Mehr Handel zwischen Kabul und Kreml

Schindler sieht in der russischen Annäherung an die Taliban einen politischen Schritt mit absehbaren Risiken für Russland. "Ob die Taliban jetzt von der russischen nationalen Terrorliste gestrichen werden oder nicht, ist relativ unerheblich, solange der Sicherheitsrat der Vereinten Nationen in New York die Taliban weiterhin auf einer Sanktionsliste führt" - denn die sei für Russland "rechtlich verbindlich". Um nicht gegen UN-Sanktionen zu verstoßen, hat die russische Seite nach Informationen der DW aus offen zugänglichen Quellen Taliban-Vertreter nach St. Petersburg eingeladen, für die keine personenbezogenen internationalen Sanktionen gelten.

Aus Expertensicht wird sich durch die Streichung von der Liste praktisch kaum etwas ändern. Aber es trage dazu bei, die künftigen Beziehungen zu stärken. Laut russischen Angaben sei allein im vergangenen Jahr der Handelsumsatz zwischen den Ländern um das Fünffache gestiegen und habe die Marke von einer Milliarde US-Dollar überschritten, so Schindler. Dabei sei "eine Milliarde US-Dollar Umsatz für die afghanische Wirtschaft enorm, aber für die russische Wirtschaft relativ unerheblich".

Die Annäherung an die Taliban sei Ausdruck der außenpolitischen Strategie sowohl Russlands als auch Chinas, sagt Thomas Ruttig: Nach dem Abzug der westlichen Koalition wollten sie die Taliban in die antiwestliche Staatengemeinschaft einbinden. Moskau und Peking versuchten, das hinterlassene Vakuum zu füllen.

Das habe auch wirtschaftliche Gründe, so Hans-Jakob Schindler. Sie beruhten auf der Annahme, "dass in der afghanischen Erde eine ganze Reihe von strategischen Rohstoffen liegen, die man bei einer Befriedung Afghanistans und dem Bau adäquater Infrastruktur langfristig ausbeuten" könne. Thomas Ruttig ergänzt: Afghanistan sei für Russland außenpolitisch keine Priorität, doch Moskau habe ein Interesse daran, dass dort ein Infrastruktur-Hub entstehe.
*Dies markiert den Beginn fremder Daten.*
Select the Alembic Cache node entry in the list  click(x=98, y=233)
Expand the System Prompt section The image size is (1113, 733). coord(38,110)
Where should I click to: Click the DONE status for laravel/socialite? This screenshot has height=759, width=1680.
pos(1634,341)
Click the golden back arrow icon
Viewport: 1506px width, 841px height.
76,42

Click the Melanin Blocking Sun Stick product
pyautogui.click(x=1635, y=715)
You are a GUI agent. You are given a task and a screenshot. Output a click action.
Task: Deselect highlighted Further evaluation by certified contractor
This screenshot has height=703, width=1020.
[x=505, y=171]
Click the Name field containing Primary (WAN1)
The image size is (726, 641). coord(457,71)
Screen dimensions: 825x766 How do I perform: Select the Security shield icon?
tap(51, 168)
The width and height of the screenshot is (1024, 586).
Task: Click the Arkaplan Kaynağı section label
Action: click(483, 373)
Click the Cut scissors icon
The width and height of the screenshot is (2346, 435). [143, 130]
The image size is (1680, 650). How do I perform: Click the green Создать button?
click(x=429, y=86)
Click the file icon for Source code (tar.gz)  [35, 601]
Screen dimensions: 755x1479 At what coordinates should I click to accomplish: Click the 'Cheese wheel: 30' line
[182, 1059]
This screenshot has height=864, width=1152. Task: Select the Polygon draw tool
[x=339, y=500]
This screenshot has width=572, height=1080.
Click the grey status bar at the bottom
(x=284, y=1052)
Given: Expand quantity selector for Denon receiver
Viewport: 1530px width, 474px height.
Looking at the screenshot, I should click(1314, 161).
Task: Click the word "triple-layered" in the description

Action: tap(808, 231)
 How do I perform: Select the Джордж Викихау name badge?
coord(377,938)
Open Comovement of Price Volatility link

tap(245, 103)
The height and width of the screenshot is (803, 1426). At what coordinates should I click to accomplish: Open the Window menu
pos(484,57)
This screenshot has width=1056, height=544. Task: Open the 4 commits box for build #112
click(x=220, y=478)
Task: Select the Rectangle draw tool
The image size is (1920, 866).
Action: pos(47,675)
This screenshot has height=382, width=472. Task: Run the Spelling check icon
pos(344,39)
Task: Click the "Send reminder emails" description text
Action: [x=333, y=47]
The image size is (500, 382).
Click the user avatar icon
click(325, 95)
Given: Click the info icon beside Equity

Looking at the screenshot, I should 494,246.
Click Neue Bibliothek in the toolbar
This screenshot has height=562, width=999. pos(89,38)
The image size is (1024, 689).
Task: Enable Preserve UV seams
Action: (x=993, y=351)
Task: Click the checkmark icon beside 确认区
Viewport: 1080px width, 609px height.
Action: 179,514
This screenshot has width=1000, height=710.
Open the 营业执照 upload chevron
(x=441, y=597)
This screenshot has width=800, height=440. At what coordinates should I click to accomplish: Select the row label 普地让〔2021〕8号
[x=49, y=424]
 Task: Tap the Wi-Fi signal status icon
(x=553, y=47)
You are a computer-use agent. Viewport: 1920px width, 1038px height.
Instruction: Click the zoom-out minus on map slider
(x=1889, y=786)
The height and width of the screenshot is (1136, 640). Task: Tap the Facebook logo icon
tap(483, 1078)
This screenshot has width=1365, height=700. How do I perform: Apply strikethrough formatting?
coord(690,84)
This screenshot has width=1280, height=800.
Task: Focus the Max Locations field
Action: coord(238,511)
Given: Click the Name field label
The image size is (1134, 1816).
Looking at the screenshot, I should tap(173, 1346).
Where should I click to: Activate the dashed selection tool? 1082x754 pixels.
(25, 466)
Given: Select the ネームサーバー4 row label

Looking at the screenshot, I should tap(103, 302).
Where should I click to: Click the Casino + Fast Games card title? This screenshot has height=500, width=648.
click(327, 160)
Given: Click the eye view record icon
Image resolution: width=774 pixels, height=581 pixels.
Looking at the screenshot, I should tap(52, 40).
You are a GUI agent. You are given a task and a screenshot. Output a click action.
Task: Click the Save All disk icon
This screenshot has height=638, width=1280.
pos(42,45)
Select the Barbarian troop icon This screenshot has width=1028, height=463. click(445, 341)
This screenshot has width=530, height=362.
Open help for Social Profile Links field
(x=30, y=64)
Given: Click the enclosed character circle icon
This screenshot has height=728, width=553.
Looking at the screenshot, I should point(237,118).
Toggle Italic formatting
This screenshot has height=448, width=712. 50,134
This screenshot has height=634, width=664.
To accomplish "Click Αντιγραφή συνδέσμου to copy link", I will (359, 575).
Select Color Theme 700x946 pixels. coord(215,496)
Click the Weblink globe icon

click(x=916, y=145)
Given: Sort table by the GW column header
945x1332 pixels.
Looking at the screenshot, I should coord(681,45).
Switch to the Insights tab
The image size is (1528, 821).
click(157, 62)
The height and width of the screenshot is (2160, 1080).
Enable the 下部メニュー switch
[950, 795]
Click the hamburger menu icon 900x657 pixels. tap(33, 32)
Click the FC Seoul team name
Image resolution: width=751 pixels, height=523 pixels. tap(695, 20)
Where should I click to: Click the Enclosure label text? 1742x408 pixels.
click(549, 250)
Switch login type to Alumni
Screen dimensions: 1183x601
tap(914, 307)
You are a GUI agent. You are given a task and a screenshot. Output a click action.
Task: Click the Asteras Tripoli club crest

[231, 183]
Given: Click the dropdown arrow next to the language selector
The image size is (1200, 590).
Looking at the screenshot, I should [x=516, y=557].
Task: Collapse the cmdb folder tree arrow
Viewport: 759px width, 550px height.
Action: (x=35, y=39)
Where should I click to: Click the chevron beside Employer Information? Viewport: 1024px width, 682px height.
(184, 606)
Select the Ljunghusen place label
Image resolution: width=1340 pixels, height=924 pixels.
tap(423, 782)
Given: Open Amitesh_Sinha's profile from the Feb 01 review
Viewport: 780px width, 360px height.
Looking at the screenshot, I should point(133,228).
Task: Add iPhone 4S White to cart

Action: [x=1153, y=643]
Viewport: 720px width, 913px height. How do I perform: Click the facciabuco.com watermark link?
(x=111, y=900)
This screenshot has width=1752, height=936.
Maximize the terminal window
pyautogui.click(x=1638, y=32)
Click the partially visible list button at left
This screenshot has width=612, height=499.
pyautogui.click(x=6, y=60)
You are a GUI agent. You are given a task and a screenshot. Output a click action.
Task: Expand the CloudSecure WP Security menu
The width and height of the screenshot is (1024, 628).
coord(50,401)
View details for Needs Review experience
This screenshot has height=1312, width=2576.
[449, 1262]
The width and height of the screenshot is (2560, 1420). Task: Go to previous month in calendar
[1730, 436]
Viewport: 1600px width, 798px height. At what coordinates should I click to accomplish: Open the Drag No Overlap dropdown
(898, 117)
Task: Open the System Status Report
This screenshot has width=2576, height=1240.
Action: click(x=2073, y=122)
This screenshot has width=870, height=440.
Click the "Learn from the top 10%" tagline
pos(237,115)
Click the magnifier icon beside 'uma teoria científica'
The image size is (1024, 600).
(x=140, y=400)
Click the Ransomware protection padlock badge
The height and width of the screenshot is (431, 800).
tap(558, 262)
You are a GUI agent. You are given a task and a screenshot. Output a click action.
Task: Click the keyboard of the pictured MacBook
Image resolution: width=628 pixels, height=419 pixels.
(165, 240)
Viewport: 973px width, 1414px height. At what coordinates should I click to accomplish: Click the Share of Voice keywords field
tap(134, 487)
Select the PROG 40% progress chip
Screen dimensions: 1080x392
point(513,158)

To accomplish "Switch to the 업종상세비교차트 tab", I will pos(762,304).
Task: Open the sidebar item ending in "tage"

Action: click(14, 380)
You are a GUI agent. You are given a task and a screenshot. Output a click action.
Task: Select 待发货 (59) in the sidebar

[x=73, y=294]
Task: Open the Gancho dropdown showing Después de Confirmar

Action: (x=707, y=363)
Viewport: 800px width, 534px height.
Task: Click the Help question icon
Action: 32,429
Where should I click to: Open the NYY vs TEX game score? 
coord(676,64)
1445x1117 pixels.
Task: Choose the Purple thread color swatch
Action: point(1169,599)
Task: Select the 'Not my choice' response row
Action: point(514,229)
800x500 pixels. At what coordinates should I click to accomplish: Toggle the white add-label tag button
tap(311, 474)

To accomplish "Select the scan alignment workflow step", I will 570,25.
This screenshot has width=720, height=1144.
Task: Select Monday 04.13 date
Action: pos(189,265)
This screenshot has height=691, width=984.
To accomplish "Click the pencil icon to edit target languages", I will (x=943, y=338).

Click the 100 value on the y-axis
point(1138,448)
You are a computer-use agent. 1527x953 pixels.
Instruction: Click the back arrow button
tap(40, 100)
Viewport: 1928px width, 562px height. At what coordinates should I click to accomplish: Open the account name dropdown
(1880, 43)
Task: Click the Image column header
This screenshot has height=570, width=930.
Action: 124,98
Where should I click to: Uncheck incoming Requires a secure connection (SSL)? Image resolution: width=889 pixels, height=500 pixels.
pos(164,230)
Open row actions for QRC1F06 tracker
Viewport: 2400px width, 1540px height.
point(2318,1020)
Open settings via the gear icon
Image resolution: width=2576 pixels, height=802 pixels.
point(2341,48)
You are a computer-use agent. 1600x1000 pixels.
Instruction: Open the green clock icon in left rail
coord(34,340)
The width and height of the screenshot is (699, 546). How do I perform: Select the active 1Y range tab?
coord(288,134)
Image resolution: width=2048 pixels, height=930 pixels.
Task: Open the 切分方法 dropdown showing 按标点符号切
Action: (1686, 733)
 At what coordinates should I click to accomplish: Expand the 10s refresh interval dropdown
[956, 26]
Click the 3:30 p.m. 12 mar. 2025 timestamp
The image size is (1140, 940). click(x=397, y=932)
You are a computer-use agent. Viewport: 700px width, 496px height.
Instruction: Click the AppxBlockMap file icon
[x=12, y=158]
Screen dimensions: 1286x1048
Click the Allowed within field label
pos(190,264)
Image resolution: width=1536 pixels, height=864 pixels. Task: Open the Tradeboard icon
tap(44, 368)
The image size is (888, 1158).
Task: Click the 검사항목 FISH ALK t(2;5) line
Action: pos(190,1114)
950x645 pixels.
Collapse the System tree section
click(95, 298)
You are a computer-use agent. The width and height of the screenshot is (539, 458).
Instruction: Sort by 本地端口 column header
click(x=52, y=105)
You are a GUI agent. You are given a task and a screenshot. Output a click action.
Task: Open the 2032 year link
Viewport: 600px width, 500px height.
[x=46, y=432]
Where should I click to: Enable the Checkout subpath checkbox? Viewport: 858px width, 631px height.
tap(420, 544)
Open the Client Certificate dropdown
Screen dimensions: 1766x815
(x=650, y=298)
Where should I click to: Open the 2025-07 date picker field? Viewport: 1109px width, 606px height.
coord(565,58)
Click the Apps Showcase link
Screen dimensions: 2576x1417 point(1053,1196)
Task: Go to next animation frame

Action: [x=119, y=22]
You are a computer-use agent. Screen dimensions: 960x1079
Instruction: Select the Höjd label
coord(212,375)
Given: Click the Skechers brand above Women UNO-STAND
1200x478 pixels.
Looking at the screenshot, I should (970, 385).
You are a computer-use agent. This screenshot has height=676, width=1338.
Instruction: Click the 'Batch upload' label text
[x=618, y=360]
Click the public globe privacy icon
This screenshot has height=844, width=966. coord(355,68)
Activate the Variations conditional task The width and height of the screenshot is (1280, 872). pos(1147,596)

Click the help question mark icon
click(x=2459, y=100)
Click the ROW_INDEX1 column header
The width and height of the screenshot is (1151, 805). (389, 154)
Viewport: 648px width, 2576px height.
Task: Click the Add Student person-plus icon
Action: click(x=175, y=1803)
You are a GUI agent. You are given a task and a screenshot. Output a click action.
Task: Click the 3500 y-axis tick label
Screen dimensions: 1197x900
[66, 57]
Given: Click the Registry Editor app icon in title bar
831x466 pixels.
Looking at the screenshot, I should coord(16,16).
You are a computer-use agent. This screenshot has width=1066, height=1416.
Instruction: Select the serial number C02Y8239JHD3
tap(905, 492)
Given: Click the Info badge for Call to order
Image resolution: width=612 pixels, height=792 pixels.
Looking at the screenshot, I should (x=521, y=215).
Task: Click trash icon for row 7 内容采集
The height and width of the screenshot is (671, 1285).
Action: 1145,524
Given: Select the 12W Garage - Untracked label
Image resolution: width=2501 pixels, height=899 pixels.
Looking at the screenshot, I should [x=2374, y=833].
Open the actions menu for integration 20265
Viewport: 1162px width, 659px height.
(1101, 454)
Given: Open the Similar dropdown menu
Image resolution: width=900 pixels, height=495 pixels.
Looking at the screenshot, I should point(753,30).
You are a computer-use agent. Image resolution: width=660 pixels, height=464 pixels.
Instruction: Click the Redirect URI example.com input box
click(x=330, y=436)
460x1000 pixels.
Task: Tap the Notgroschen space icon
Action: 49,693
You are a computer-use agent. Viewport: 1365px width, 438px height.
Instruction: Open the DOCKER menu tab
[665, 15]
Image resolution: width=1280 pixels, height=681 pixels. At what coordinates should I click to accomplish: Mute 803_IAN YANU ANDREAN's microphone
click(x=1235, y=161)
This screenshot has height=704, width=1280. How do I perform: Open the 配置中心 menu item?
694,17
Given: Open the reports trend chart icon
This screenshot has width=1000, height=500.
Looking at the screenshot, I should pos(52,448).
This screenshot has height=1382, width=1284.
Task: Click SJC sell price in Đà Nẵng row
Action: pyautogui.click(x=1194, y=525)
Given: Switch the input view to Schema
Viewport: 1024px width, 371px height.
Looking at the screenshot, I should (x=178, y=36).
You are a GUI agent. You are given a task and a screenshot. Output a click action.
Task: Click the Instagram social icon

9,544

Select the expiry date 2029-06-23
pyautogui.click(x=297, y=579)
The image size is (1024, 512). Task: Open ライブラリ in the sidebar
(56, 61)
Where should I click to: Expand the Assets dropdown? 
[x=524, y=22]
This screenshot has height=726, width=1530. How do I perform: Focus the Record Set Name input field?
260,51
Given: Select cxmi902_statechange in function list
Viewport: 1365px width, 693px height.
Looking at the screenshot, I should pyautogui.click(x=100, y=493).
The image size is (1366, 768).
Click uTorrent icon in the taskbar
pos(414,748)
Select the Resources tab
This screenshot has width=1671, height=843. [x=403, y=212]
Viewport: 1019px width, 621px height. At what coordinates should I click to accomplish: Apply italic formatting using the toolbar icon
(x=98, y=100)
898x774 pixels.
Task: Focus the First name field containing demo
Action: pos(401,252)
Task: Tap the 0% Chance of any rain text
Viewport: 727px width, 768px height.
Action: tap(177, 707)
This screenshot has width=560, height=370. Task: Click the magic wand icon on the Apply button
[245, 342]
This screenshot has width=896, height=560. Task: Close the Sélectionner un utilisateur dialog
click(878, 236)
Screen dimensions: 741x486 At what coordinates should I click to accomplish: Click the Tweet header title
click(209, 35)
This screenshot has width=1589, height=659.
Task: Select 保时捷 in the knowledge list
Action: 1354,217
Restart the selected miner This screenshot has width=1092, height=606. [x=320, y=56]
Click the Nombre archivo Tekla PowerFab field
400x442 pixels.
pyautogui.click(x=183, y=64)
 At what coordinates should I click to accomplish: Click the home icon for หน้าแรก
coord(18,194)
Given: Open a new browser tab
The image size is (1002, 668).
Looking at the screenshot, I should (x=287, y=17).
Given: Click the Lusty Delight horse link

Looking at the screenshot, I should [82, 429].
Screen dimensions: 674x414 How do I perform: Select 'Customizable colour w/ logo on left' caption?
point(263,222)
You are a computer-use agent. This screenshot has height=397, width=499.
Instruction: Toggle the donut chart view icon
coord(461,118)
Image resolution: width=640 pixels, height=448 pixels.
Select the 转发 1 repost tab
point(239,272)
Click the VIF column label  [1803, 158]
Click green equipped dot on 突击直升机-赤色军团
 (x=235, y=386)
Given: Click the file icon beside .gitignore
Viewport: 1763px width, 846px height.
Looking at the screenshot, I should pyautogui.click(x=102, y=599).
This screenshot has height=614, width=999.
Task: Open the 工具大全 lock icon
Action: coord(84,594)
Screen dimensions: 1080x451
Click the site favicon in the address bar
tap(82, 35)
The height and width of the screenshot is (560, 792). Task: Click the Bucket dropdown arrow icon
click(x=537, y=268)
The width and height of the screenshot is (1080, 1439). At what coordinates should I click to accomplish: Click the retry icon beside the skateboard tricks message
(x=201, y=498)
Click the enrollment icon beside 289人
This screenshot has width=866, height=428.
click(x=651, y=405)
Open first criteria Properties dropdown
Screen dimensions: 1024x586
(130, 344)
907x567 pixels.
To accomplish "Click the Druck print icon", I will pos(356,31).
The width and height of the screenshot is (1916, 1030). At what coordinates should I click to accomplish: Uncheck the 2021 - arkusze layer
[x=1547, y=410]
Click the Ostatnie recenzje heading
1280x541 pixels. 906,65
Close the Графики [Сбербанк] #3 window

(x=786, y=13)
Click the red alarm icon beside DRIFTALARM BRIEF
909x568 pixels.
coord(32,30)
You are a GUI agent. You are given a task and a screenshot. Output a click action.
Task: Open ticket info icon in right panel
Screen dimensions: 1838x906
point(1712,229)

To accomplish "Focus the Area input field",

Taliban als Verbündete gegen Terror

Eine Rolle spielt auch der Terroranschlag im Moskauer Konzertsaal Crocus City Hall am 22. März 2024, zu dem sich der sogenannte "Islamische Staat Provinz Khorasan" (ISPK) bekannte. Die russische Führung habe erkennen müssen, meint Schindler, dass mit diesem Ableger des "Islamischen Staates" von Afghanistan wieder eine Terrorgefahr für andere Länder ausgehe. Das habe Moskaus "natürliches Interesse" an engeren Kontakten mit dem jetzigen Regime in Kabul verstärkt, so Ruttig. 

Krankenwagen stehen vor der brennenden Konzerthalle Crocus City Hall bei Moskau
Am 22. März 2024 brannte die Konzerthalle Crocus City Hall bei Moskau nach einem Terroranschlag mit mindestens 145 Toten völlig ausBild: Maxim Shemetov/REUTERS

Die beiden Experten schätzen allerdings unterschiedlich ein, inwieweit die Taliban Moskau helfen können, die terroristische Bedrohung einzudämmen. Ruttig betont, die Taliban täten alles, um den "Islamischen Staat" zu bekämpfen. Schindler glaubt, dass Moskau "der gleichen Fehlannahme wie viele im Westen" unterliege, dass die Taliban den 'Islamischen Staat Provinz Khorasan' ablehnten. Das stimme so nicht: Erstens seien viele ISPK-Mitglieder ehemalige Taliban. Zweitens stünden viele Taliban dem "Islamischen Staat Provinz Khorasan" ideologisch nahe. Druck auf sie könne dazu führen, dass weitere Teile der Taliban zu dieser Gruppe überliefen. Schindler Fazit: Damit ihr Regime überlebe, müssten die Taliban ihren Kampf gegen den "Islamischen Staat Provinz Khorasan" "sehr fein austarieren".